Description of data to scrape
Variable to store scraped data
json { "type": "semanticScrape", "target": "product reviews and ratings", "data": "product_reviews" }
Complete Example: Web Scraping and Data Processing Agent
json { "key": "your_api_key", "json_output": [ { "type": "open tab", "target": "https://example.com/products" }, { "type": "delay", "time": 5 }, { "type": "semanticScrape", "target": "product listings", "data": "product_data" }, { "type": "gpt4", "prompt": "Analyze the product data and summarize the findings", "input": ["product_data"], "data": "analysis_result" }, { "type": "google_sheets_create", "URL": "sheet_url", "Sheet_Name": "sheet_name" }, { "type": "google_sheets_add_row", "URL": "sheet_url", "Sheet_Name": "sheet_name", "data": ["analysis_result"] }, { "type": "email", "to": "manager@company.com", "subject": "Product Analysis Report", "body": "Please find the latest product analysis attached.", "data": "analysis_result" } ], "goal": "Scrape product data, analyze it, save to Google Sheets, and email the results" }
Best Practices
- Use descriptive names for variables to make the workflow clear.
- Add appropriate delays between actions to allow for page loading.
- Handle errors gracefully by checking node verification results.
- Use GPT-4 nodes to add flexibility and intelligence to your agents.
- Leverage integrations like Google Sheets for data storage and sharing.
- When using the python node, ensure all necessary libraries are imported.
- For file operations in the add_data node, ensure file paths are correct and accessible.

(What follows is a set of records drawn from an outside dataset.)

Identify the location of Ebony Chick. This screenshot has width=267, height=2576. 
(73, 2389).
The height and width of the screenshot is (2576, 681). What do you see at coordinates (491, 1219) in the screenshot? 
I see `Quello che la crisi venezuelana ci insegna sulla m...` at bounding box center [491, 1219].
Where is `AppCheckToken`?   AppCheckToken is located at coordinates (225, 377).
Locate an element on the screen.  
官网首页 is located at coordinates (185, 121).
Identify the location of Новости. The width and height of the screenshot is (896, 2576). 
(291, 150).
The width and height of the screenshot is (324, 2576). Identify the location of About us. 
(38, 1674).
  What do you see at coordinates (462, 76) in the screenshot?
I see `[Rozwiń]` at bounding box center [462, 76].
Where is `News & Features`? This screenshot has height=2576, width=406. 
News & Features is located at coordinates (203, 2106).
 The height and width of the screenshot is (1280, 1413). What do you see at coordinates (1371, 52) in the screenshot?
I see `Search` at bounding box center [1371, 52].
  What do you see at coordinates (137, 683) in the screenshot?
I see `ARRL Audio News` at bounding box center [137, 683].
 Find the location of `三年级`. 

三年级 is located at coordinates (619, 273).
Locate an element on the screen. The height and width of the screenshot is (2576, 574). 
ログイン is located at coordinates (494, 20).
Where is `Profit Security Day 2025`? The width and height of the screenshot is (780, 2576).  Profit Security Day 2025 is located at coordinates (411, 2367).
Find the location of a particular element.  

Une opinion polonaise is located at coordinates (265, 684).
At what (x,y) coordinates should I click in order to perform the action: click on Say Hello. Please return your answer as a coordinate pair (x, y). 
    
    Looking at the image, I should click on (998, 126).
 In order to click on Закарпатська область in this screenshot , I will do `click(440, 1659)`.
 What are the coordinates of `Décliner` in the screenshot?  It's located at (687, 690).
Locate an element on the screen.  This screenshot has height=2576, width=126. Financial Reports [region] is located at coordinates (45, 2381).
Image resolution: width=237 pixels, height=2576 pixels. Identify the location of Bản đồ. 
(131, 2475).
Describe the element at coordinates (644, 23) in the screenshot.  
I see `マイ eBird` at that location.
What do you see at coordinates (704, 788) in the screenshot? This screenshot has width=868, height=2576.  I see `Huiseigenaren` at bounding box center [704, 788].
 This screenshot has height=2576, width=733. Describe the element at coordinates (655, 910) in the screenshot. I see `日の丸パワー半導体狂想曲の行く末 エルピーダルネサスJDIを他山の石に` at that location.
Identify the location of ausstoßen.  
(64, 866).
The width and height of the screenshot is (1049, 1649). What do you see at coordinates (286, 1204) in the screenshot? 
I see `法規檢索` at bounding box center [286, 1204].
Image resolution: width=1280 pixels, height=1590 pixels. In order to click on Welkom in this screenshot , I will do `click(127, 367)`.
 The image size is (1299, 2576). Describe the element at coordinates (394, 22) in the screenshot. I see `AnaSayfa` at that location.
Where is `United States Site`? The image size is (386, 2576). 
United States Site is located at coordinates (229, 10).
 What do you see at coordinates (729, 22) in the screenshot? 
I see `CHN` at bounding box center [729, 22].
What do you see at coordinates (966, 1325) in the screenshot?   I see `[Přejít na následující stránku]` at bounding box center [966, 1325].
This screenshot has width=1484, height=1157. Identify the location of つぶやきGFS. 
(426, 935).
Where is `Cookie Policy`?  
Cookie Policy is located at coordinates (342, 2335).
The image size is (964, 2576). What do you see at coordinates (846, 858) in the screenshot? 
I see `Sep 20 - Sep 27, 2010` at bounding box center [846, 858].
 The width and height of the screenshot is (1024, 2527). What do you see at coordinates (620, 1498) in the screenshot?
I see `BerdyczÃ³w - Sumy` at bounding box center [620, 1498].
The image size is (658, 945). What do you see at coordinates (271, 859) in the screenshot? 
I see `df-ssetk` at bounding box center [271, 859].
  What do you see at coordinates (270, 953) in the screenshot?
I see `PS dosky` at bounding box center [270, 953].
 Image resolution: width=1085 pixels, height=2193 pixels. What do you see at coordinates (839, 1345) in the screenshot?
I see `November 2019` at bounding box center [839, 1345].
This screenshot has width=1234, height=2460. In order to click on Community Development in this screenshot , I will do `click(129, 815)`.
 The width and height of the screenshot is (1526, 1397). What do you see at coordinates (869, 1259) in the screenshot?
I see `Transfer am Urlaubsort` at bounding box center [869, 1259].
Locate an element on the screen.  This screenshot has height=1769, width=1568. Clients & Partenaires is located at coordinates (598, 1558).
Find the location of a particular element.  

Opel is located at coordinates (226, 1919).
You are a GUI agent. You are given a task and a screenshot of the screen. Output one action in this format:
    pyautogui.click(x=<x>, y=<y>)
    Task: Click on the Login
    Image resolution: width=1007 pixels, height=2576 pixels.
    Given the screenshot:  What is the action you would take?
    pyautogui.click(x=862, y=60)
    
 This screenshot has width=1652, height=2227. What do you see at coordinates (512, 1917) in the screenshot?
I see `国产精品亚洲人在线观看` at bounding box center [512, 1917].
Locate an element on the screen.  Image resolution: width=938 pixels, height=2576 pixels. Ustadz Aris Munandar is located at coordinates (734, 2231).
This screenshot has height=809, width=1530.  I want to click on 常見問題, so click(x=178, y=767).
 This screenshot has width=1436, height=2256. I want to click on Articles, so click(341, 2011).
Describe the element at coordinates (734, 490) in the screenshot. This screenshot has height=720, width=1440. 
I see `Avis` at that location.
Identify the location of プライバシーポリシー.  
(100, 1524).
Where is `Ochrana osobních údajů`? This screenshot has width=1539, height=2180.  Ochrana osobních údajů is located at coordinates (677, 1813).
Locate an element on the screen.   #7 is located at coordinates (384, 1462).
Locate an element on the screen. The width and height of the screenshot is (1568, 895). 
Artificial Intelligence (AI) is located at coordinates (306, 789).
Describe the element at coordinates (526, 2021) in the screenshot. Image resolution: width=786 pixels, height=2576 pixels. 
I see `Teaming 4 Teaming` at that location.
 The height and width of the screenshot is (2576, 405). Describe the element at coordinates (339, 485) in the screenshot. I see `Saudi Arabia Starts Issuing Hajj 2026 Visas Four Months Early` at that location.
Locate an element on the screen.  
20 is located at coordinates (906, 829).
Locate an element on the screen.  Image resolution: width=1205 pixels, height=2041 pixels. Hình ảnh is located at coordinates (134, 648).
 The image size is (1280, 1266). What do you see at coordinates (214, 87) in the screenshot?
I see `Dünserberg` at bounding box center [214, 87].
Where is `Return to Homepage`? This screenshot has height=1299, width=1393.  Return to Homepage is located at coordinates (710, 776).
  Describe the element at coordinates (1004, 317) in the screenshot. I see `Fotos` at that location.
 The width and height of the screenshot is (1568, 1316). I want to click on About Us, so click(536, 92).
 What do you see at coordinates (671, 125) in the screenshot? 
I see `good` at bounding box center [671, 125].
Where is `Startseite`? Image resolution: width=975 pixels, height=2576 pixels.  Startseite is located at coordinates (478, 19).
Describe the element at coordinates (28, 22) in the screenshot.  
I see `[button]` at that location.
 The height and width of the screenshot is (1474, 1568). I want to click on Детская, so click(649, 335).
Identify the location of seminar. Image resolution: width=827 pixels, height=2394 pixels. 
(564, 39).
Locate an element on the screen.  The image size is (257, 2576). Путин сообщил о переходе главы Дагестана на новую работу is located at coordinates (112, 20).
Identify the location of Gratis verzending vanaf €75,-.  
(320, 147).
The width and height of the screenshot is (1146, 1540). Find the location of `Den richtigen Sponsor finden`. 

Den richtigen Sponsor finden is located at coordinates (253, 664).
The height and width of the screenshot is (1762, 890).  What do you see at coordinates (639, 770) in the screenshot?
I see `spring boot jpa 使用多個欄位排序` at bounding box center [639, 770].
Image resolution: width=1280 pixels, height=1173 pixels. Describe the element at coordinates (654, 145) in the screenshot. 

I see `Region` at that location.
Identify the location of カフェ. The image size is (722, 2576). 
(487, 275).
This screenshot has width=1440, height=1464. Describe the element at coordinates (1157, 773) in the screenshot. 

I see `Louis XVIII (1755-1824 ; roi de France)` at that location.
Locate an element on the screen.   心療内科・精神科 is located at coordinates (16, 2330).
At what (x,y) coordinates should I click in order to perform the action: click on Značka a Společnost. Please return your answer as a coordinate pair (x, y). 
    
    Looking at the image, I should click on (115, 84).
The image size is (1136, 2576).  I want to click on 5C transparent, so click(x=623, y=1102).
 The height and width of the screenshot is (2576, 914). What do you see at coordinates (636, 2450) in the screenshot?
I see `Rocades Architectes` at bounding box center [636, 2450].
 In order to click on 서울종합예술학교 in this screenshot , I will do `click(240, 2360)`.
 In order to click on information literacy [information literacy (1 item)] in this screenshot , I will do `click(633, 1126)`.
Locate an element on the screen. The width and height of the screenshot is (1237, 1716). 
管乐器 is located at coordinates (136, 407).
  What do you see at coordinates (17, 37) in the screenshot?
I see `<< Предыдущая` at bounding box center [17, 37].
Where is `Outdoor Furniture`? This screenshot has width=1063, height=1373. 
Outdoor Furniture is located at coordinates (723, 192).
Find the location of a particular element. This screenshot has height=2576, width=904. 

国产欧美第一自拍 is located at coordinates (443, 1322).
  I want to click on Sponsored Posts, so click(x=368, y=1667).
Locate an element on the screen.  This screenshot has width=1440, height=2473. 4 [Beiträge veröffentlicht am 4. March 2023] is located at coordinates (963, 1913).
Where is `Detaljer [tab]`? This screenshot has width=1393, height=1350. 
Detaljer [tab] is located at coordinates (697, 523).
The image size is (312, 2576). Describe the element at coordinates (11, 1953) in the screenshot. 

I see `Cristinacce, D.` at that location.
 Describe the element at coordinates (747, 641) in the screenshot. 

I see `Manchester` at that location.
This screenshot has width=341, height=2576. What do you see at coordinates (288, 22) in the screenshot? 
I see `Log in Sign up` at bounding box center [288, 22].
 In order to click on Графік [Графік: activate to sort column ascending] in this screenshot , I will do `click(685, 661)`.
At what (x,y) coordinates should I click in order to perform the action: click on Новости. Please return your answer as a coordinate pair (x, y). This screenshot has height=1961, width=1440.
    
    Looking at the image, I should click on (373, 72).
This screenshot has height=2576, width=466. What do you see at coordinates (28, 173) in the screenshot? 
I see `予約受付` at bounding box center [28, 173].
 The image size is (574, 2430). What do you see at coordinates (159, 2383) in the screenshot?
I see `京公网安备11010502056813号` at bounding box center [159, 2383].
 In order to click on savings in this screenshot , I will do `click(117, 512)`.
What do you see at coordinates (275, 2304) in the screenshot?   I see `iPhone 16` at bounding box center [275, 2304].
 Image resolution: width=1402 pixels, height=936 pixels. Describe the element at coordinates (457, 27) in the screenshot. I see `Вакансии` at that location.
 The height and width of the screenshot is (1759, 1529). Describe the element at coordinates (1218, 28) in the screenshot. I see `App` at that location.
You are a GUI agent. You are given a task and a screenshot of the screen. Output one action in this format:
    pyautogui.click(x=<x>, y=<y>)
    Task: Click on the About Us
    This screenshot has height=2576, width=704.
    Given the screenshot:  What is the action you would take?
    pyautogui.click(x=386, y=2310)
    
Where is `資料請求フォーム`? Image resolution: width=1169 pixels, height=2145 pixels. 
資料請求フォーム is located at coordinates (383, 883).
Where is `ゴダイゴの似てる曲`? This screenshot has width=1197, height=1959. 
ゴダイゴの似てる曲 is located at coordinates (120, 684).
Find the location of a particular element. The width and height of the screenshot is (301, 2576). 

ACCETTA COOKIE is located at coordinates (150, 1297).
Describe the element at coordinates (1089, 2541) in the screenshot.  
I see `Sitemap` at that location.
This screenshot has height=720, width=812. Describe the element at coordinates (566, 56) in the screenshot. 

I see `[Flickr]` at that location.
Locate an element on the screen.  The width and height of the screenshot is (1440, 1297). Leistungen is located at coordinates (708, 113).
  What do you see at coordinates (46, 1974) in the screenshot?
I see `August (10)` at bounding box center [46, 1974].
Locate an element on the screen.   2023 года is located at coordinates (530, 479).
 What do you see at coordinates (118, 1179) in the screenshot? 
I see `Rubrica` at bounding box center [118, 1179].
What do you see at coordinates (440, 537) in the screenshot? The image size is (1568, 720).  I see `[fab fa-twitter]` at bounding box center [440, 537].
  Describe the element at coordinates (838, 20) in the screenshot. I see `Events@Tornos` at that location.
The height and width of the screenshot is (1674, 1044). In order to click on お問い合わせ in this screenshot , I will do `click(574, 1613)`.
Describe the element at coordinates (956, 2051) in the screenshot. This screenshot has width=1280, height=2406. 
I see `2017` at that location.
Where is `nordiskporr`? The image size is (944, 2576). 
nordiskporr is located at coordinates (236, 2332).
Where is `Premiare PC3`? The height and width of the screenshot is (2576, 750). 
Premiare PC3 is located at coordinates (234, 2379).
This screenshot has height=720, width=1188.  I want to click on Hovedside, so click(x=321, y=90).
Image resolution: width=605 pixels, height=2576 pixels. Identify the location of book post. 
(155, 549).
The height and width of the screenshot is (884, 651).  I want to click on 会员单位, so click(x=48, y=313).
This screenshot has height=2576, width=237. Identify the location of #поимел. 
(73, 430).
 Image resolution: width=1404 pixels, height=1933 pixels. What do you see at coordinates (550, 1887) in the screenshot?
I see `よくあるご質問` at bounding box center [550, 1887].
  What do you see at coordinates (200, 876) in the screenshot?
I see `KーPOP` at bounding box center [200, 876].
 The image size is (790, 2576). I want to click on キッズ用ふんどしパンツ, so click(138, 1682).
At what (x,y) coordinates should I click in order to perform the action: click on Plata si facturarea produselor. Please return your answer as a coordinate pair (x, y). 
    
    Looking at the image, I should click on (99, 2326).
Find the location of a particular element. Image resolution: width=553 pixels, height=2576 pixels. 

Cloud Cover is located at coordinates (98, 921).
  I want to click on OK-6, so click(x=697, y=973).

- When scheduling agents with the schedule node, use correct cron syntax.
- For API calls, double-check URL, headers, and body parameters.
- Use the general node for complex actions that may require multiple steps.
By following this documentation, you can create sophisticated automated agents capable of handling a wide range of tasks across multiple platforms and services. The Agents API provides a flexible and powerful framework for defining complex sequences of actions, data processing, and integrations.